OSCAR is a member of the lymphocyte receptor complex family3, and is associated with osteoarticular diseases and osteoporosis9,10. Herman et al.11 found that the serum sOSCAR level was significantly lower in the patients with rheumatoid arthritis than in the normal individuals, and was negatively correlated with rheumatoid arthritis disease activity, so they believed that sOSCAR might have a protective effect. Goettsch et al.12 reported that OSCAR, an immune mediator and osteoclast differentiation regulator, is also involved in inflammatory reaction and cell activation during arteriosclerosis. Sinningen et al.7 have described that oxLDL, a atherosclerotic stimulator, can promote OSCAR expression on monocytes, so OSCAR may play an important role in vascular inflammation or plaque vulnerability during atherosclerosis. The oxLDL is from oxidation of low density lipoprotein (LDL), and is closely related to early atherosclerosis, because it can induce foam cell production, activate endothelial cell apoptosis and change gene expression, produce pro-inflammatory and atherosclerotic stimulation, and regulate costimulatory molecules in endothelial cells13,14. OSCAR is expressed in vascular endothelial cells and is regulated by oxLDL, oxLDL regulates OSCAR expression by calcium/nFAT dependent manner, OSCAR promotes the migration of monocytes across endothelial cells and participates in pro-inflammatory cascade reaction3. Therefore, OSCAR is involved in atherosclerotic diseases such as ACS probably with oxLDL as a mediator. Our previous studies have also confirmed that low sOSCAR is an independent risk factor of ACS8. This study further found that low sOSCAR level was closely related to MACE in ACS patients, so high serum sOSCAR level might have a protective effect. This is similar to the conclusion of Herman et al.11, but the specific protective mechanism remains to be further explored.

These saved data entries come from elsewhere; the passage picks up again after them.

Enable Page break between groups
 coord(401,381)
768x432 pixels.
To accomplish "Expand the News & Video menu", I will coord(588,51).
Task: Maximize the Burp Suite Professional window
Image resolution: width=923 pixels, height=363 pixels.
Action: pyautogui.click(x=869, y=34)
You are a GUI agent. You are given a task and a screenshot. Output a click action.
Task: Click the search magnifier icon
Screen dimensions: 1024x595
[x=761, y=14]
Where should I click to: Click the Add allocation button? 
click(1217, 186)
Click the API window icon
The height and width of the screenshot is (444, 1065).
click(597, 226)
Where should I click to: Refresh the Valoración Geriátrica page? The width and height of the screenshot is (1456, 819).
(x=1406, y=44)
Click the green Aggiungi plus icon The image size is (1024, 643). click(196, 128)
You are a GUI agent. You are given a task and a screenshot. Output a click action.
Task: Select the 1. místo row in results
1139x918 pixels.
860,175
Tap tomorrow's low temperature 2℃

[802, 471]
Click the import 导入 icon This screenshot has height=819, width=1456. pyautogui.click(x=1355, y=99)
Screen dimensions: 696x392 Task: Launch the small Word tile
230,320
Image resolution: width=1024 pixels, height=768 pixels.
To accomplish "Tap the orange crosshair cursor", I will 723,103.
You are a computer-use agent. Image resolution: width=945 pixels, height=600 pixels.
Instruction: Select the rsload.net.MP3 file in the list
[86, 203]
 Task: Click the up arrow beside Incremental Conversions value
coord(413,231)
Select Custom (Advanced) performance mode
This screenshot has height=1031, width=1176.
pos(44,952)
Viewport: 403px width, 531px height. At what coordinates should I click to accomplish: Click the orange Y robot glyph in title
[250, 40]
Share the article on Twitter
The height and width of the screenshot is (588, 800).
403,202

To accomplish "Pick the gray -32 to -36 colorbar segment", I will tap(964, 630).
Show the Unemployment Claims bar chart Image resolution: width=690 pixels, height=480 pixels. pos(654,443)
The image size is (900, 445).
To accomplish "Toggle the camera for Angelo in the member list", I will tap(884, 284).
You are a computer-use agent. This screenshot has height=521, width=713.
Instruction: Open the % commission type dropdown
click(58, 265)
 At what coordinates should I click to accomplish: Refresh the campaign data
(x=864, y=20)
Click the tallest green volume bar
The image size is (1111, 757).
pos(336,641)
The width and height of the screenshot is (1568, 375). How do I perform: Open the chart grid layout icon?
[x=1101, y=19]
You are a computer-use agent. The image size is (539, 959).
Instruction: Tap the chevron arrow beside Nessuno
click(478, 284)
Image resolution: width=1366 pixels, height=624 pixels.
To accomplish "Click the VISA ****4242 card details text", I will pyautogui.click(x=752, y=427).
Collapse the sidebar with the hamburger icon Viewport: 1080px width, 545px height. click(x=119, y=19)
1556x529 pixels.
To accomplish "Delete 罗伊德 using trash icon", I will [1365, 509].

Based on our results, the MACE incidence (0%) was the lowest but the sOSCAR level was the highest in the UA group, while in the STEMI group, the MACE incidence (23.53%) was the higest but the sOSCAR level was the lowest among UA, NSTEMI and STEMI groups. Furthermore, the sOSCAR level was significantly higher in the UA group than in the STEMI group (P = 0.008). Therefore, we can conclude that the higher the sOSCAR level, the lower the MACE incidence.

There are some limitations in this study. Firstly, the sample size was small, and secondly the follow-up time was short. We will expand the sample size and prolong the follow-up time to further confirm the correlation between the serum sOSCAR level and MACE after ACS in future studies.

In summary, serum sOSCAR level is related to ACS prognosis and may be used as a biomarker to predict MACE occurrence after ACS. The higher the sOSCAR level, the lower the MACE incidence.